Because the soul life of man is emancipated from the inner, bodily
experience, pain that is merely due to bodily circumstances is far
less torturing, it gnaws much less deeply into the soul than in the
higher animals. We can also observe that bodily pain in children is a
much keener psychic pain than in later life, because in the measure
in which the adult human being becomes independent of his bodily
organization, he finds in the qualities which arise immediately out
of his soul, the means to struggle against bodily pain; whereas the
higher animal, being so closely bound up with its bodily nature,
feels pain with infinitely greater intensity than man. Those who
maintain that human pain can be more intense than pain felt by the
animals, are talking without foundation. Pain in the animal is far,
far more deep-seated than purely bodily pain in man can ever be.
So we see that in rising above this bodily nature, man draws out
something from the innermost depths of his being; namely, his “I”,
his ego. That which he does not inherit, which can sustain its
existence above and apart from the species, which he must develop
more and more through his individuality — that pertains to the
ego. It is this that must enter human existence; it cannot be
imparted by heredity, for it proceeds from the human individuality
which comes from the spiritual realms into existence at birth and
after death returns again to the spiritual realms. Therefore we speak
of a core of being in man which passes on from life to life, because
we can apprehend it in actual existence, provided only that we
observe life with unprejudiced eyes.
I have tried today to indicate how it can be established from direct
experience that we may speak of a being in man who is not inherited
but enters human existence from quite another side and when what man
inherits is dissolved by death can pass into another spiritual
existence. When further principles of spiritual science are
understood, this needs no more explanation because spiritual
investigation relies on direct vision and can bring from quite
another side the proof and evidence for what was intended to be made
clear today from experiences of everyday life. But it is also
possible for spiritual science so to relate together these everyday
experiences that they reveal to us that which can establish in man
the hope — based upon observation of facts — of an
enduring life of soul that transcends bodily existence.

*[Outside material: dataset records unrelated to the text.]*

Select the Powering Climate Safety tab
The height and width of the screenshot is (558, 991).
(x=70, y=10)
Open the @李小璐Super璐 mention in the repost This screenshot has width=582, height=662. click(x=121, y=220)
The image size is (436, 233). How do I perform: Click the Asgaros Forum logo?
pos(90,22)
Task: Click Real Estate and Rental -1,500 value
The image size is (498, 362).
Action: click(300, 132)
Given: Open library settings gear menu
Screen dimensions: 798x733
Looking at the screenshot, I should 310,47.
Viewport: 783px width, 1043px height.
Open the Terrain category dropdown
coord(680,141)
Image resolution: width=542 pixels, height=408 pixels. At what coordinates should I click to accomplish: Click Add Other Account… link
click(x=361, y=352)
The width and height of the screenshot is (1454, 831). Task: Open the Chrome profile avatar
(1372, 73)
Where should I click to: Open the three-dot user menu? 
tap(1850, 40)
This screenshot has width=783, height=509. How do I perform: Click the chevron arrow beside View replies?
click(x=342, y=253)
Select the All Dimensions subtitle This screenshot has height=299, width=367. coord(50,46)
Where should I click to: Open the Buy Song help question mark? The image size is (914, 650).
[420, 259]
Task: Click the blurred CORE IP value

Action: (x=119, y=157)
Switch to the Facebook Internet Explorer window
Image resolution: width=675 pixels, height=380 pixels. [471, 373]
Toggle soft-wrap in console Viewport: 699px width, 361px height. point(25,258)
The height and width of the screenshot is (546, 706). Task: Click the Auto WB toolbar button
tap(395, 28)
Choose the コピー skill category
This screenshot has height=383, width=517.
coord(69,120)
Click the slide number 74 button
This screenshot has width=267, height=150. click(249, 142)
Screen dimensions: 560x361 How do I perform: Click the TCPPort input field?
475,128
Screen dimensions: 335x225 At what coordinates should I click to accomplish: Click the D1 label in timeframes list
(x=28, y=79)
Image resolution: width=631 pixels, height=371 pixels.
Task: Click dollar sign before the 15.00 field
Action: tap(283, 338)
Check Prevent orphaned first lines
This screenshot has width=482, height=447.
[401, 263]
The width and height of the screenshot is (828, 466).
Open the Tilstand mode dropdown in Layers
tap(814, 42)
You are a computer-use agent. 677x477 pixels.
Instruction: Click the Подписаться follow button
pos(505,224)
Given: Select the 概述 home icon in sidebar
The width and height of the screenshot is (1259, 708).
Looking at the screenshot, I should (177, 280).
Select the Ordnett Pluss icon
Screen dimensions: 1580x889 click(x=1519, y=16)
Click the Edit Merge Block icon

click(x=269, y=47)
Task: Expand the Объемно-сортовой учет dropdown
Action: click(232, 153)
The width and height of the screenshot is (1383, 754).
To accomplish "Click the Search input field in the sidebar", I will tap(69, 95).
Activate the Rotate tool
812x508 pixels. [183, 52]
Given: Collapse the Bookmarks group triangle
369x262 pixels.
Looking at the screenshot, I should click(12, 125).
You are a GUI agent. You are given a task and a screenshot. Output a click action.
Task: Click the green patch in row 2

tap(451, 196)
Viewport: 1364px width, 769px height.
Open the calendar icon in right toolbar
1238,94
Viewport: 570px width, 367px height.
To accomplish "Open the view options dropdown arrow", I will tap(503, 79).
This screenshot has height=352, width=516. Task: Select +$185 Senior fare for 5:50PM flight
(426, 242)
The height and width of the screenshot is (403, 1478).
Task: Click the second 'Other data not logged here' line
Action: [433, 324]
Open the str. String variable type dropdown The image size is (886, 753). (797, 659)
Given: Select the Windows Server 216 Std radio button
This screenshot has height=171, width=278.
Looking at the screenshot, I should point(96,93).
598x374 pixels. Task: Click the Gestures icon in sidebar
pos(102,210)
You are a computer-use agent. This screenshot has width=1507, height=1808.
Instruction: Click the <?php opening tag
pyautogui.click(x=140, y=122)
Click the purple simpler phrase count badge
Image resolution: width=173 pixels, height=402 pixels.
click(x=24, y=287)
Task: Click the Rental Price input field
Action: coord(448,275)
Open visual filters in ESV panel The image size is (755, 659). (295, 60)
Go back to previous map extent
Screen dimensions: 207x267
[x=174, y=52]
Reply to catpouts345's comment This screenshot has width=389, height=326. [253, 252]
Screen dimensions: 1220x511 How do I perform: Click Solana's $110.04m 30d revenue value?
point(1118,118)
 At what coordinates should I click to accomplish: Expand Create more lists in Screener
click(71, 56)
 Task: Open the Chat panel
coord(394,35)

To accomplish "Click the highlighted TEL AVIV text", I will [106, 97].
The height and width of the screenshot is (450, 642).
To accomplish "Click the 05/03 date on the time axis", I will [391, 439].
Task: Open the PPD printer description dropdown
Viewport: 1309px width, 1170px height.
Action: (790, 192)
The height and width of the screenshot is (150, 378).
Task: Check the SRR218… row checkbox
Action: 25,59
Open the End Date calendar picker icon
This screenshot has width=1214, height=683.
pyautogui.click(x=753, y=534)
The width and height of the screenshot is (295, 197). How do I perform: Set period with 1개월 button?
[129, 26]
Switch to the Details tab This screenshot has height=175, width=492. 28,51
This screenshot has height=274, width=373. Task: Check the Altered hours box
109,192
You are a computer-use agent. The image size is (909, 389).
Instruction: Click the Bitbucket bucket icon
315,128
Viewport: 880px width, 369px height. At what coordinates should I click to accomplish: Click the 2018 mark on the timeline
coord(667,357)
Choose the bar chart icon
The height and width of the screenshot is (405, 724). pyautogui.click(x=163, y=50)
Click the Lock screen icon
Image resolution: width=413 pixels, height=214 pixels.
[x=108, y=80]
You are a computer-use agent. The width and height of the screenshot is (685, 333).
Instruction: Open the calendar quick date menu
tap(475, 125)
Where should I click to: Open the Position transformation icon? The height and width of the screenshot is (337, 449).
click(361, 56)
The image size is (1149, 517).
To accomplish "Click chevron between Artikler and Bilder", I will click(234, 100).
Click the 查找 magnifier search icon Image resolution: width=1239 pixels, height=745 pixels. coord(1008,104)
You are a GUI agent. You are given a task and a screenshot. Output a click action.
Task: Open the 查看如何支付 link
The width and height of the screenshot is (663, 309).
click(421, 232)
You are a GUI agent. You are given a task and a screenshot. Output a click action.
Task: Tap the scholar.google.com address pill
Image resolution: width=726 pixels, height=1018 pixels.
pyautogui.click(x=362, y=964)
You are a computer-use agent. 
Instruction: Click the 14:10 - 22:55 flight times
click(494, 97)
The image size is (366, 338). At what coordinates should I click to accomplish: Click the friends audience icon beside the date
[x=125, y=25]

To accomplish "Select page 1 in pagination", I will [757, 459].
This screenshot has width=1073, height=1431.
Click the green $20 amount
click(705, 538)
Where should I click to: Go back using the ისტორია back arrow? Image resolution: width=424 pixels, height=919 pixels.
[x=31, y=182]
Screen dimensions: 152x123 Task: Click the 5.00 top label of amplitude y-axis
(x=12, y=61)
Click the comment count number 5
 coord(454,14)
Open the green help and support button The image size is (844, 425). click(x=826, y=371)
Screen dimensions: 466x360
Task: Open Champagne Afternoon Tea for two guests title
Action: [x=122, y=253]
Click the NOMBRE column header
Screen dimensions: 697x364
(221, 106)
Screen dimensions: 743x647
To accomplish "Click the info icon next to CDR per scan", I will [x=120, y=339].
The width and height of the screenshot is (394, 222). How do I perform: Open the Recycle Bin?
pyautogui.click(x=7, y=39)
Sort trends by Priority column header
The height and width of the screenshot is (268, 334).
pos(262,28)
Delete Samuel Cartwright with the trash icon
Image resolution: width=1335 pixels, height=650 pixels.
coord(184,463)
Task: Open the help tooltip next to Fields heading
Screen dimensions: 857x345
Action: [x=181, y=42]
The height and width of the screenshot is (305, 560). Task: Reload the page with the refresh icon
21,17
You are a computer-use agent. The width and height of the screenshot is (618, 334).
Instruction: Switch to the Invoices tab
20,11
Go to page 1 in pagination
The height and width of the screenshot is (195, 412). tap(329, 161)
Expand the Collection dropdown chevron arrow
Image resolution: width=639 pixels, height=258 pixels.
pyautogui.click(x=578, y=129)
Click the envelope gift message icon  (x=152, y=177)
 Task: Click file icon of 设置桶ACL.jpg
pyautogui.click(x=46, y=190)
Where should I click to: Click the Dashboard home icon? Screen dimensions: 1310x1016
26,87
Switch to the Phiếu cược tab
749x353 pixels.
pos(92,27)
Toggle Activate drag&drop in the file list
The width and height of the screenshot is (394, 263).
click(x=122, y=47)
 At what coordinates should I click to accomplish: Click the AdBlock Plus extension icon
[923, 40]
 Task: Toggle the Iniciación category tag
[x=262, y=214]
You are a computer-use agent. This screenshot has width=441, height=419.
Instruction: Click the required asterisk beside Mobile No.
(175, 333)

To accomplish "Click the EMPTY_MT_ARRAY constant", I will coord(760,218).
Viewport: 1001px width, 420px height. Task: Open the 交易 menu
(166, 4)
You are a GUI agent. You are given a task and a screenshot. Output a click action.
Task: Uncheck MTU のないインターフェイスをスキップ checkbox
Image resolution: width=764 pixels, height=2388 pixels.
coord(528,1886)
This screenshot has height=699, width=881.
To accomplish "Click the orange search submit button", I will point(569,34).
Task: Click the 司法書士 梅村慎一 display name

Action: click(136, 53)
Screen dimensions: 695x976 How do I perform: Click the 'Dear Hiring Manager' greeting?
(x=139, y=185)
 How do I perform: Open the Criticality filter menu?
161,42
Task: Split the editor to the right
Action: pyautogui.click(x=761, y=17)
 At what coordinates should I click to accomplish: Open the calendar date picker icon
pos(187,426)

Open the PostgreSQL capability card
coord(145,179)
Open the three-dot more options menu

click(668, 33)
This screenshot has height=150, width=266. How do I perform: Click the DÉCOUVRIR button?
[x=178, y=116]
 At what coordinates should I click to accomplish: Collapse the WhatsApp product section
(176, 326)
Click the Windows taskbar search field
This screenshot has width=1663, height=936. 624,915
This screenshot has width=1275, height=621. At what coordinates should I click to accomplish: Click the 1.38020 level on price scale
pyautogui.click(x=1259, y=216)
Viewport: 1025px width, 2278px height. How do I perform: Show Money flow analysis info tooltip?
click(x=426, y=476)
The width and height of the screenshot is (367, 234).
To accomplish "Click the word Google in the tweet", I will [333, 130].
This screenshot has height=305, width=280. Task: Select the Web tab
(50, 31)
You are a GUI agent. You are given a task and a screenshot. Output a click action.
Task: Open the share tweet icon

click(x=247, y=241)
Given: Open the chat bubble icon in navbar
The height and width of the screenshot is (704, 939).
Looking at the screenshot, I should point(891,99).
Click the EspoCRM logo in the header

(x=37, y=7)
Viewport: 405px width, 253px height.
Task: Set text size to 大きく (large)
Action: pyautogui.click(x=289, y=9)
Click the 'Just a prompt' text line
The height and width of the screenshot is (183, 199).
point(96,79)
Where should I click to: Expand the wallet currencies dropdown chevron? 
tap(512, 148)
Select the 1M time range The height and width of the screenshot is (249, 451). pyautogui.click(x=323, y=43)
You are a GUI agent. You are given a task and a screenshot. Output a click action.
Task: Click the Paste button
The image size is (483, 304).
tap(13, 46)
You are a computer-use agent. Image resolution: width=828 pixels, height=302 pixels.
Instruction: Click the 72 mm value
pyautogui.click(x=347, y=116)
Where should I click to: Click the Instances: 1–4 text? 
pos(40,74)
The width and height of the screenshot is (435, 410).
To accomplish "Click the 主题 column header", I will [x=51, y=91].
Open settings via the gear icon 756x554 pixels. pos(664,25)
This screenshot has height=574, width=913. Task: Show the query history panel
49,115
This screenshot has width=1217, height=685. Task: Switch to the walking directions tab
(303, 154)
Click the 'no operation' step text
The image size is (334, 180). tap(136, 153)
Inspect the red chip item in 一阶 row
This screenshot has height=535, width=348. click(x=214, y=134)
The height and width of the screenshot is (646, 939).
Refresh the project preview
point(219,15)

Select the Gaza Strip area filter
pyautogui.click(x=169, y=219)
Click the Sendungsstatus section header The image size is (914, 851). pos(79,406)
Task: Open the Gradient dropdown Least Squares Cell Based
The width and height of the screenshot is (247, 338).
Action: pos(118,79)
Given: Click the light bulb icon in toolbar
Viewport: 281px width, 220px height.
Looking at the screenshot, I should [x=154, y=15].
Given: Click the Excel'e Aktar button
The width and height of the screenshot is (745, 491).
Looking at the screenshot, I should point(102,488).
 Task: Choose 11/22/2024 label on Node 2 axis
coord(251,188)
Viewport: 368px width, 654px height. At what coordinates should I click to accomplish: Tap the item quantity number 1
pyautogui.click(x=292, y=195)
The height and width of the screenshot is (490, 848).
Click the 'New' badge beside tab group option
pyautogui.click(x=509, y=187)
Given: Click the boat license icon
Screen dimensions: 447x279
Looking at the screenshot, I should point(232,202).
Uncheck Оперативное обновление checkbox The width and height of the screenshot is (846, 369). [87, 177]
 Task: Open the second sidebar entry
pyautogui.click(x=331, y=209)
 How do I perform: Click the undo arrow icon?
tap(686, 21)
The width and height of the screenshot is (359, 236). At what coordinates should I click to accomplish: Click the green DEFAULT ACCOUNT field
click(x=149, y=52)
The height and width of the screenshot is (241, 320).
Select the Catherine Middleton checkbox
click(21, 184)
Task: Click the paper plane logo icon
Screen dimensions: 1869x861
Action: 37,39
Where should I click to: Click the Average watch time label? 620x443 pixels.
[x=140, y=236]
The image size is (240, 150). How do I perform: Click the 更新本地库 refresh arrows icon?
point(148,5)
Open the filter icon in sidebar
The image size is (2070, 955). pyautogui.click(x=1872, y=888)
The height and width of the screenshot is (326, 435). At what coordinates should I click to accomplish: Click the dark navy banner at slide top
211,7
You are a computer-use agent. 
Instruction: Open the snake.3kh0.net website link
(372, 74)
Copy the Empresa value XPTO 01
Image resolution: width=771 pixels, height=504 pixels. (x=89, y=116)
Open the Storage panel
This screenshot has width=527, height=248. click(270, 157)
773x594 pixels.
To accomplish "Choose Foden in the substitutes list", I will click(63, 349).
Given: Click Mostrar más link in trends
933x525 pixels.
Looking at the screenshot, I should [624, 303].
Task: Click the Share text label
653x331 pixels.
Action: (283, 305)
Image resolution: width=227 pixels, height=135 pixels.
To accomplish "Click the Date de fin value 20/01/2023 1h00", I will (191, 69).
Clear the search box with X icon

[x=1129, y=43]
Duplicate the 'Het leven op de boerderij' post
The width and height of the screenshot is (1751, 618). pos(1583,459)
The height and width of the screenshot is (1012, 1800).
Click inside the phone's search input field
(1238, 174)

So we see how observation of existence everywhere confirms the words
of Goethe already quoted. Soul experience in the animal is enclosed
within the circle of its organs. The organs are everywhere the
masters, fashioned by the spirit in order that the animal can
experience a soul life in keeping with its organs and is able to make
use of them. Man, on the other hand, enters existence in such a way
that his organs themselves give him no guidance upon what he must
take from life and impress into his life of soul. But just here we
find that which gives him his guarantee of immortality, that which is
eternal because it cannot originate in heredity.
That is what Goethe meant by the words: “The animal is
instructed by its organs, but man has the advantage of being able to
instruct his organs afresh.” Anyone who understands this in the
right way — that in the course of his existence man is capable
of teaching his organs afresh — will say to himself: How a man
teaches his organs becomes manifest in the life of soul and here his
union with the spirit is revealed, a union that is indissoluble
because it does not spend itself and does not come from the past but
points the way to, and is the seed for, the future, the means whereby
man can attain that which in his soul will engender the power to
vanquish the old death in life that is ever and again renewed.